Mike Hermann

Profile
- Position: Quarterback

Personal information
- Born: Sydney, Australia
- Height: 6 ft 6 in (1.98 m)
- Weight: 250 lb (113 kg)

Career information
- High school: Hilton Head Prep (Hilton Head, sc)
- College: Rensselaer Polytechnic Institute
- NFL draft: 2013: undrafted

Career history
- San Diego Chargers (2013)*;
- * Offseason and/or practice squad member only

= Mike Hermann (American football) =

American football player

Mike Hermann is a former American football quarterback. He played college football at Rensselaer Polytechnic Institute.

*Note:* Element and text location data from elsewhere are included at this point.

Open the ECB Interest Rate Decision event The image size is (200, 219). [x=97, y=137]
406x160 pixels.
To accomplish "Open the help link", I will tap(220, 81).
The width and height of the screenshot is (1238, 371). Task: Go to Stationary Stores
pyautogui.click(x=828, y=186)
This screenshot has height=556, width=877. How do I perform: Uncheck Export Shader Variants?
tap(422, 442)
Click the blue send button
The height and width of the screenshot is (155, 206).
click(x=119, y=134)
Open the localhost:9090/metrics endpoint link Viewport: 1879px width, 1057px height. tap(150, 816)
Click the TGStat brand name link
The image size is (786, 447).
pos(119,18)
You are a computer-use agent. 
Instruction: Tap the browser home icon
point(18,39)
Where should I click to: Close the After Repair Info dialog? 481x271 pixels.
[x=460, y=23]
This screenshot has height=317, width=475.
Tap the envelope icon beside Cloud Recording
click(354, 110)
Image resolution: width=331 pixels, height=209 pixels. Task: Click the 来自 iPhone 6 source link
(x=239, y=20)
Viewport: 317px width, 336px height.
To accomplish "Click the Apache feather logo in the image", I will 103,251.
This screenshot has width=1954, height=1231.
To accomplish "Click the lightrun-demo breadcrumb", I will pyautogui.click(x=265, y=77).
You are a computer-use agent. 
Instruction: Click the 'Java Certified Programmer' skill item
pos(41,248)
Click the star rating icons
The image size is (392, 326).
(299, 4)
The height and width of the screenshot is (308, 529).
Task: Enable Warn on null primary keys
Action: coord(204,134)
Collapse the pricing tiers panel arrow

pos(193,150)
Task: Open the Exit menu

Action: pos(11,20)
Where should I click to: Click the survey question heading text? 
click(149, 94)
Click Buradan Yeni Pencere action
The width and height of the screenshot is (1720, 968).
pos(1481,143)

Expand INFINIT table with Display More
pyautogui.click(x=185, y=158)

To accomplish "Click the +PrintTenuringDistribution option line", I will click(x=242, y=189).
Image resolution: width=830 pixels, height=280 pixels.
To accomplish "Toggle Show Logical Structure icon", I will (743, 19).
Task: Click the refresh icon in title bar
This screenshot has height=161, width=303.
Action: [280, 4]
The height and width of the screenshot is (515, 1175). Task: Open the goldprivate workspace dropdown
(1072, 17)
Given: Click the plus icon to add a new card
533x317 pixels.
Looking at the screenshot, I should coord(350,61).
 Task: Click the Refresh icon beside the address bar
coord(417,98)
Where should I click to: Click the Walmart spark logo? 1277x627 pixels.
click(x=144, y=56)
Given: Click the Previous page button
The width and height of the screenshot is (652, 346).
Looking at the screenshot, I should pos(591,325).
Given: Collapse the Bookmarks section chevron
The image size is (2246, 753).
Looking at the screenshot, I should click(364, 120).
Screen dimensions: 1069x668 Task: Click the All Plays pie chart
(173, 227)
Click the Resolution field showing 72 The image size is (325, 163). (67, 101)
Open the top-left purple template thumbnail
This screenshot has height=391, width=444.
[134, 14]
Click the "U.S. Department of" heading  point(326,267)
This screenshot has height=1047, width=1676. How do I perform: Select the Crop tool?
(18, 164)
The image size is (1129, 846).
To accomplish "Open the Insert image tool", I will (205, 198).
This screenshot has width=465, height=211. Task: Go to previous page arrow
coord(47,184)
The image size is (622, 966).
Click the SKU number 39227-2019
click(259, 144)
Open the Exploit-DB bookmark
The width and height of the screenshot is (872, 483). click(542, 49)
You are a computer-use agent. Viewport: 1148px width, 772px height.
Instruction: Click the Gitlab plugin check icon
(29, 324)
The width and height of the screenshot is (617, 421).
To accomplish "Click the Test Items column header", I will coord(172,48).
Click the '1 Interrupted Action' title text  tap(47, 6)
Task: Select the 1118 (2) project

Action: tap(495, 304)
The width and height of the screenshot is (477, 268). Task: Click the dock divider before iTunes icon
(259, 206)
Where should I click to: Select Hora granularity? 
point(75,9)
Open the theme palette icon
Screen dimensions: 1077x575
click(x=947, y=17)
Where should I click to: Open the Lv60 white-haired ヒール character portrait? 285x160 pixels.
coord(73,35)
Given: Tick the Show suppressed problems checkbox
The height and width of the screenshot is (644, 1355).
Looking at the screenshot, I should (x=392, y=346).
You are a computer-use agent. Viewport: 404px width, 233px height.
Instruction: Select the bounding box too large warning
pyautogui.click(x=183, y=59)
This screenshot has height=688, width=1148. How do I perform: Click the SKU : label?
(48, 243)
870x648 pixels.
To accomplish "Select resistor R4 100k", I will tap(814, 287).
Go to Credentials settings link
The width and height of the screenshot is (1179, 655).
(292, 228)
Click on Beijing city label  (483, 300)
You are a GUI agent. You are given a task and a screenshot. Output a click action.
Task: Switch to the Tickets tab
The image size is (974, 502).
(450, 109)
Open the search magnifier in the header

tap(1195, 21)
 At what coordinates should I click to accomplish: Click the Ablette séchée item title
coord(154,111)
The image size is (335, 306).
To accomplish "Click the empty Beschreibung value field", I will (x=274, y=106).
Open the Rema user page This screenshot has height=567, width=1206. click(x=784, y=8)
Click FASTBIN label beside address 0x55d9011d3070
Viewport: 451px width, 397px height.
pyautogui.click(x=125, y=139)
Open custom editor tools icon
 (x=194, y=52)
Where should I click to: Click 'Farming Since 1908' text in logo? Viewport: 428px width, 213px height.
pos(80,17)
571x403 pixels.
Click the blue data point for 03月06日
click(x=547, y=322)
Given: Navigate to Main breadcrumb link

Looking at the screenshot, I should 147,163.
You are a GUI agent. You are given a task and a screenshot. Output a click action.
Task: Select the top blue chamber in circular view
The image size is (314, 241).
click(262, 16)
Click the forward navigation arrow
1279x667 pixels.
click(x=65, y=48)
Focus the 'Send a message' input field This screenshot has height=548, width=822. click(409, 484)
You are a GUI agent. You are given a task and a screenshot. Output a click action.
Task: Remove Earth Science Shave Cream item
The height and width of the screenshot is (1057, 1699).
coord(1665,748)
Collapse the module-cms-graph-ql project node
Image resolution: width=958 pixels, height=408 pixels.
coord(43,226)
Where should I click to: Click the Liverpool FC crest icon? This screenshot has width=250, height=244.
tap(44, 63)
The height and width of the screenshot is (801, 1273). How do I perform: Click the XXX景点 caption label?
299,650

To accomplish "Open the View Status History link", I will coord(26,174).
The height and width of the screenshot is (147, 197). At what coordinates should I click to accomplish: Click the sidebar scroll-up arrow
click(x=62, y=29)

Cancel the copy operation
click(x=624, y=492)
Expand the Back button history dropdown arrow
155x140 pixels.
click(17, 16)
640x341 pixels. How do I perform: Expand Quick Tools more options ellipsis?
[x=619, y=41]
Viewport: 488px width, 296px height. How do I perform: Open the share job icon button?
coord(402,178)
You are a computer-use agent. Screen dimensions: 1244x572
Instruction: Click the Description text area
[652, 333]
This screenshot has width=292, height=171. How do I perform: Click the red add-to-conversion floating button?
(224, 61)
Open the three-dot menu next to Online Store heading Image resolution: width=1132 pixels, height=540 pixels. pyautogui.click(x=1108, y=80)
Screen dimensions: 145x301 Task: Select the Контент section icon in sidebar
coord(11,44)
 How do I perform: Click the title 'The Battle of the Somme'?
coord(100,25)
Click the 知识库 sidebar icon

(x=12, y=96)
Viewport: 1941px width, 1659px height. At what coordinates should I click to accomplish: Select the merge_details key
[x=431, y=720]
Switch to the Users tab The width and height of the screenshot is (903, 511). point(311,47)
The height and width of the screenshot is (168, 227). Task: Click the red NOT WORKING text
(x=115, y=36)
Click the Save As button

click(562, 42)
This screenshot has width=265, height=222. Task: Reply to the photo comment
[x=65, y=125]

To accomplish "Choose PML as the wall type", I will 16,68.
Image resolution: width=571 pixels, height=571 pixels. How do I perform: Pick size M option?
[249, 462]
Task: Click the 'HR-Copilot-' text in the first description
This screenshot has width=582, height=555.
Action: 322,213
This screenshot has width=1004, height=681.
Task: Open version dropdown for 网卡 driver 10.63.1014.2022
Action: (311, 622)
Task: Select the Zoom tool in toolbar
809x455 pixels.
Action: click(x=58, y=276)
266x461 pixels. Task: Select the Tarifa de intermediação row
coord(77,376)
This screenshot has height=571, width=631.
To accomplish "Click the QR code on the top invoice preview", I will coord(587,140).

==Early life and college==
Mike ( Michael Alexander) Hermann was born in Australia of an American father and a New Zealand Maori mother. He came to the United States as an infant. He was a standout at Hilton Head Prep school in basketball and football. He also attended Avon Old Farms school for his post year of high school where he played football and basketball. He attended and played for Rensselaer Polytechnic Institute from 2009 to 2013. He was named offensive player of the year of Liberty League in 2011 and 2012.

==Professional career==
On May 3, 2013, Hermann signed with the San Diego Chargers as an undrafted free agent. Hermann was later cut by the San Diego Chargers.